9/10 times when I encounter a bug either when doing web dev or just browsing the web, it's because of Chrome/WebKit improperly implementing standards.

It's not Firefox's fault if people aren't testing their websites on both browsers, just like it wasn't Firefox or Chrome's fault whenever people only tested their webpages with Internet Explorer and its mess of exclusive APIs and deviations from standards.


There are some hipster web-sites built by amateurish developers who manage somehow to make them work correctly in Chrome only. I've faced those too and after reporting the bugs (like horizontal scrolling of menus) the reply is usually something along the lines of "most of our users prefer Chrome, so we won't fix it".

It’s rare to see that but almost every time I have looked it’s been because the developer did something which used a Chrome API instead of a web standard. I’ve found it best to develop in Firefox and Safari, because Chrome almost always works the first time you test it and you don’t accidentally introduce a dependency on something which is still being standardized.

It seems like such a common action, I'm surprised a non-Chromium developer would have to report it. I considered reporting it, but too much friction. I need to use a Google Account to report a bug? Why? Eh.

I don't use Chrome, but I installed Chromium to test websites on webkit, and, amazingly, it still manages to crash after a few hours of uptime despite being a fresh, barely used install. It's beyond me how people are using such buggy software regularly.
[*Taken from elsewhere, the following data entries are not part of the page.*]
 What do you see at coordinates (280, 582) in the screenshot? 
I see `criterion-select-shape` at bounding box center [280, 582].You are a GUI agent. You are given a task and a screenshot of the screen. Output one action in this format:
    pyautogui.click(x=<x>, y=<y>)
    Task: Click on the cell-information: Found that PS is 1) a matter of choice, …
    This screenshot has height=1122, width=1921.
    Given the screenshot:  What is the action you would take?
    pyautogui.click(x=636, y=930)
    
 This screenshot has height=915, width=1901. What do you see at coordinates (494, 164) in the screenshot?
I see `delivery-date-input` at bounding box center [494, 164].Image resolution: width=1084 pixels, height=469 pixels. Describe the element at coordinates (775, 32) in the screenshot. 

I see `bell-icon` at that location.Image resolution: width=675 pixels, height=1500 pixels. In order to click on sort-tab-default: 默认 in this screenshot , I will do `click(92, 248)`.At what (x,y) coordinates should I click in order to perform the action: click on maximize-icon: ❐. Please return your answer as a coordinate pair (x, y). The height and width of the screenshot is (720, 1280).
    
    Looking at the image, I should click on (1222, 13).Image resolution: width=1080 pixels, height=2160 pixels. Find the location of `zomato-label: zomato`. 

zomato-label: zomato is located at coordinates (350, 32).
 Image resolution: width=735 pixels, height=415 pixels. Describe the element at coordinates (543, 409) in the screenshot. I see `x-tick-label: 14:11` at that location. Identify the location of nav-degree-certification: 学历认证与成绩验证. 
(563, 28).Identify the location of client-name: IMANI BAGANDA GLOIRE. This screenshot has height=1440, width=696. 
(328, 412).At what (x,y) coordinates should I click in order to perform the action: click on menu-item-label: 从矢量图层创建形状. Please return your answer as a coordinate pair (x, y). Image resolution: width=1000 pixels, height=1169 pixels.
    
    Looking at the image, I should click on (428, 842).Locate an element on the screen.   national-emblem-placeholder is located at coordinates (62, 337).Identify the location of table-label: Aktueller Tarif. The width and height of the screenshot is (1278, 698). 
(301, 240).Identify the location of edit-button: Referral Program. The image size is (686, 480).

The same people that work on chrome work on chromium, and both are owned by Google.

Chromium is where this change is originating, not chrome.


Surely, you mean, most developers only care about compatibility with Chrome ?

Although the article somewhat implies it was intentional, an unintentional degradation that severe is still a big issue.

What incentive does Chromium/Google ever have to fix an issue that only affects Microsoft users or non-Chrome users?


I don't see how that would be a true statement in almost any context, barring specifically using features that you know Chrome doesn't work well with or going through the chromium bug tracker to find things to do that break Chrome.